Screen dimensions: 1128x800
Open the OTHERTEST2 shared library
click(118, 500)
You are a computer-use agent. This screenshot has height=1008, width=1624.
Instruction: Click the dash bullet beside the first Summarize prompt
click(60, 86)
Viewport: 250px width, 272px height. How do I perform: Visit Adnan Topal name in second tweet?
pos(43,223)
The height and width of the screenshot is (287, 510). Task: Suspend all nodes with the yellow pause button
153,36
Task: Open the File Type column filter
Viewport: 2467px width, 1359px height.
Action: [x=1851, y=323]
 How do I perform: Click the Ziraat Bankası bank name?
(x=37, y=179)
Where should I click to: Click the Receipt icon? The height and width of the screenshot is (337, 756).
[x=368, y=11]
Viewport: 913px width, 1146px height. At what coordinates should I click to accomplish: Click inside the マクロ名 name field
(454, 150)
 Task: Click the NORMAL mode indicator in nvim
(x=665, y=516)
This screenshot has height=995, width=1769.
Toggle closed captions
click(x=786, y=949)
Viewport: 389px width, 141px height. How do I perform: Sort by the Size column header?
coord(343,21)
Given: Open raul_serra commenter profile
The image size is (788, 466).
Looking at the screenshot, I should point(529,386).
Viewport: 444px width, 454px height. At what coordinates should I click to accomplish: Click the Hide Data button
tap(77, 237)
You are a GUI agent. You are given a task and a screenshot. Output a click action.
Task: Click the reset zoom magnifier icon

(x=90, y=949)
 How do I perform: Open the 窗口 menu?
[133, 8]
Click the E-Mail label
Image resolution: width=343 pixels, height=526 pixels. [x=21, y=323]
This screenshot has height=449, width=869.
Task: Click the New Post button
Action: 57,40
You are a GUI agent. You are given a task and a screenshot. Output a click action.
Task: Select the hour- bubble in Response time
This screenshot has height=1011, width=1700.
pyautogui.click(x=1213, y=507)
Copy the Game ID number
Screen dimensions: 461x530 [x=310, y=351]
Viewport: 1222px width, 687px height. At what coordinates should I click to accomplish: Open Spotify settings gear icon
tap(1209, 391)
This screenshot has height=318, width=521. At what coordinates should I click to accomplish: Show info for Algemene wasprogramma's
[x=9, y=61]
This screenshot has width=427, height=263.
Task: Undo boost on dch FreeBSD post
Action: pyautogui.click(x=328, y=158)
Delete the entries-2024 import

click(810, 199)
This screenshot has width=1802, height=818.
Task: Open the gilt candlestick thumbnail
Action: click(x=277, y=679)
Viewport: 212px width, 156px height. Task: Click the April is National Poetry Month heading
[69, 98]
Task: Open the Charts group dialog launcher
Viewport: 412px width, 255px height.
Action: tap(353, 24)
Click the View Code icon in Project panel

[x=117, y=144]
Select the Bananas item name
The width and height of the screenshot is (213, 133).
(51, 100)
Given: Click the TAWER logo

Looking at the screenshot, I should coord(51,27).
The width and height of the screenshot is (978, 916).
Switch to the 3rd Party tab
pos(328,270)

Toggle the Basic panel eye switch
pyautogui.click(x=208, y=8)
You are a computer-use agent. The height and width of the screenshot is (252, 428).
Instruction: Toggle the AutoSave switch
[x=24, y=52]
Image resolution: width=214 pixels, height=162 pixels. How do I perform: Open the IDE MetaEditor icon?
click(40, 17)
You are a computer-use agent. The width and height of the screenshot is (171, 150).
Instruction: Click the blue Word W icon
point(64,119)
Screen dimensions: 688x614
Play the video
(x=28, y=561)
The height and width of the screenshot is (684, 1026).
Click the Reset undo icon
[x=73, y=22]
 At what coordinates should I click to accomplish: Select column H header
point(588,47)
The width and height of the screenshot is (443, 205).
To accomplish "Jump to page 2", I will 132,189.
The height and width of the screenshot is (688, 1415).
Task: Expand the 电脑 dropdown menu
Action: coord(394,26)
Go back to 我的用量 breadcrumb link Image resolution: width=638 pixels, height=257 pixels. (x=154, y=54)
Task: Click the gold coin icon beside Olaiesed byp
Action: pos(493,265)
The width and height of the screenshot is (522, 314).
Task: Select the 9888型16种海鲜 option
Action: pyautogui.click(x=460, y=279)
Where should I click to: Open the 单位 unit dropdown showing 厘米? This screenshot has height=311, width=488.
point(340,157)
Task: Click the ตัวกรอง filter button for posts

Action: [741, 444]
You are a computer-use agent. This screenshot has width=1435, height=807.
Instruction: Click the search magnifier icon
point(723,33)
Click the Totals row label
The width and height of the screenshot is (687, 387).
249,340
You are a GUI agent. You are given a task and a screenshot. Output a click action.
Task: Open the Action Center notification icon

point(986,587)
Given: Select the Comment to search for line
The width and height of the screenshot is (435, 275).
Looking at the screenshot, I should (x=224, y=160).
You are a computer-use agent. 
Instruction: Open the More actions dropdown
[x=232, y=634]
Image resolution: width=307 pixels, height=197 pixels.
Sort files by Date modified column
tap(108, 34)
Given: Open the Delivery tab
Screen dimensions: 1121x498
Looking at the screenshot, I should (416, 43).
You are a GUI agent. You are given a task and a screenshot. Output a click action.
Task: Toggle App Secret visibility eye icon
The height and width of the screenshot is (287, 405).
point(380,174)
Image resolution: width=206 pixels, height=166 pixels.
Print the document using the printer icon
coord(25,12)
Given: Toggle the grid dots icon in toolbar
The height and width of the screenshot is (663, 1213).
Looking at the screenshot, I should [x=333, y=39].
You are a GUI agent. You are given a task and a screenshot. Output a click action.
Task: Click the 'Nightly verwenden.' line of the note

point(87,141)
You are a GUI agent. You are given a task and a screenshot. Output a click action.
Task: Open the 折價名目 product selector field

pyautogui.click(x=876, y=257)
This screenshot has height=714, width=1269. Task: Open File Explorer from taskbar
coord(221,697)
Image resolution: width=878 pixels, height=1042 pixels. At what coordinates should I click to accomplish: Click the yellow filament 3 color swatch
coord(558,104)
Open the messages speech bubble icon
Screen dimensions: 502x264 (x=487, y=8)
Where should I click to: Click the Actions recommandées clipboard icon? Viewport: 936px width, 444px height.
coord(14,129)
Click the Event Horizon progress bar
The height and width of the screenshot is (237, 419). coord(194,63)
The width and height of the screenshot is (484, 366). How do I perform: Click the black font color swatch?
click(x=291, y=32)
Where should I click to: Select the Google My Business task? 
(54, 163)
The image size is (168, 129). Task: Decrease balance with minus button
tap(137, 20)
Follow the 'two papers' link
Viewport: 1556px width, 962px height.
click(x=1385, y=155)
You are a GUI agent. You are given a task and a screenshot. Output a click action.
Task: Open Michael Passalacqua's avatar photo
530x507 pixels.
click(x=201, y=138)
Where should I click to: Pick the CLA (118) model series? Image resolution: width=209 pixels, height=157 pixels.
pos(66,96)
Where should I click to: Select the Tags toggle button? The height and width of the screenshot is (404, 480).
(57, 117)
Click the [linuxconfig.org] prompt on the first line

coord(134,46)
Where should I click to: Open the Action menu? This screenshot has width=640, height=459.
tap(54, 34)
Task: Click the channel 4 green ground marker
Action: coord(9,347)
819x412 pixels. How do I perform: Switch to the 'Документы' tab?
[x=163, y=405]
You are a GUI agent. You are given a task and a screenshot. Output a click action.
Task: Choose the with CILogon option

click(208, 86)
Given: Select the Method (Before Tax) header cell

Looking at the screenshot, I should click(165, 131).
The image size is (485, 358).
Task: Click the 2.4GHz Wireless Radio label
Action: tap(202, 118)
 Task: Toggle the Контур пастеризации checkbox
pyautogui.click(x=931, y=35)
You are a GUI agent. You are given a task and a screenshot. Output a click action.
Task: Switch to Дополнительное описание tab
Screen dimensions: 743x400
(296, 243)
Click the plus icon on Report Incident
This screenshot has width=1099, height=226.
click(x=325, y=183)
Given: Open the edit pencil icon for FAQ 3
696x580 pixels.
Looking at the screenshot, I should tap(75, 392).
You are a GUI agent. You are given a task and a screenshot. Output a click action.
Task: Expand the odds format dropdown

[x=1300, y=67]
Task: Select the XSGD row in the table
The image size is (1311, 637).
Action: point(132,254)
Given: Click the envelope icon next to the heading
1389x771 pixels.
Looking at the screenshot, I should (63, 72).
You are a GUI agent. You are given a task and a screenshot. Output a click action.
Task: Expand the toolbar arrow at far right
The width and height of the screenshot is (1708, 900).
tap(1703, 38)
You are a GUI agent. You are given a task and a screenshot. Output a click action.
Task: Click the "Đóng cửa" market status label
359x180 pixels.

===

=== Set problem ===
Rewrite everything in the listing above from the line containing "Task: Click the NORMAL" down to the line containing "Action: pyautogui.click(x=328, y=158)", both included, as a numbered list with blank lines omitted.

=== Response below ===
1.  Task: Click the NORMAL mode indicator in nvim
2. (x=665, y=516)
3. This screenshot has height=995, width=1769.
4. Toggle closed captions
5. click(x=786, y=949)
6. Viewport: 389px width, 141px height. How do I perform: Sort by the Size column header?
7. coord(343,21)
8. Given: Open raul_serra commenter profile
9. The image size is (788, 466).
10. Looking at the screenshot, I should point(529,386).
11. Viewport: 444px width, 454px height. At what coordinates should I click to accomplish: Click the Hide Data button
12. tap(77, 237)
13. You are a GUI agent. You are given a task and a screenshot. Output a click action.
14. Task: Click the reset zoom magnifier icon
15. (x=90, y=949)
16.  How do I perform: Open the 窗口 menu?
17. [133, 8]
18. Click the E-Mail label
19. Image resolution: width=343 pixels, height=526 pixels. [x=21, y=323]
20. This screenshot has height=449, width=869.
21. Task: Click the New Post button
22. Action: 57,40
23. You are a GUI agent. You are given a task and a screenshot. Output a click action.
24. Task: Select the hour- bubble in Response time
25. This screenshot has height=1011, width=1700.
26. pyautogui.click(x=1213, y=507)
27. Copy the Game ID number
28. Screen dimensions: 461x530 [x=310, y=351]
29. Viewport: 1222px width, 687px height. At what coordinates should I click to accomplish: Open Spotify settings gear icon
30. tap(1209, 391)
31. This screenshot has height=318, width=521. At what coordinates should I click to accomplish: Show info for Algemene wasprogramma's
32. [x=9, y=61]
33. This screenshot has width=427, height=263.
34. Task: Undo boost on dch FreeBSD post
35. Action: pyautogui.click(x=328, y=158)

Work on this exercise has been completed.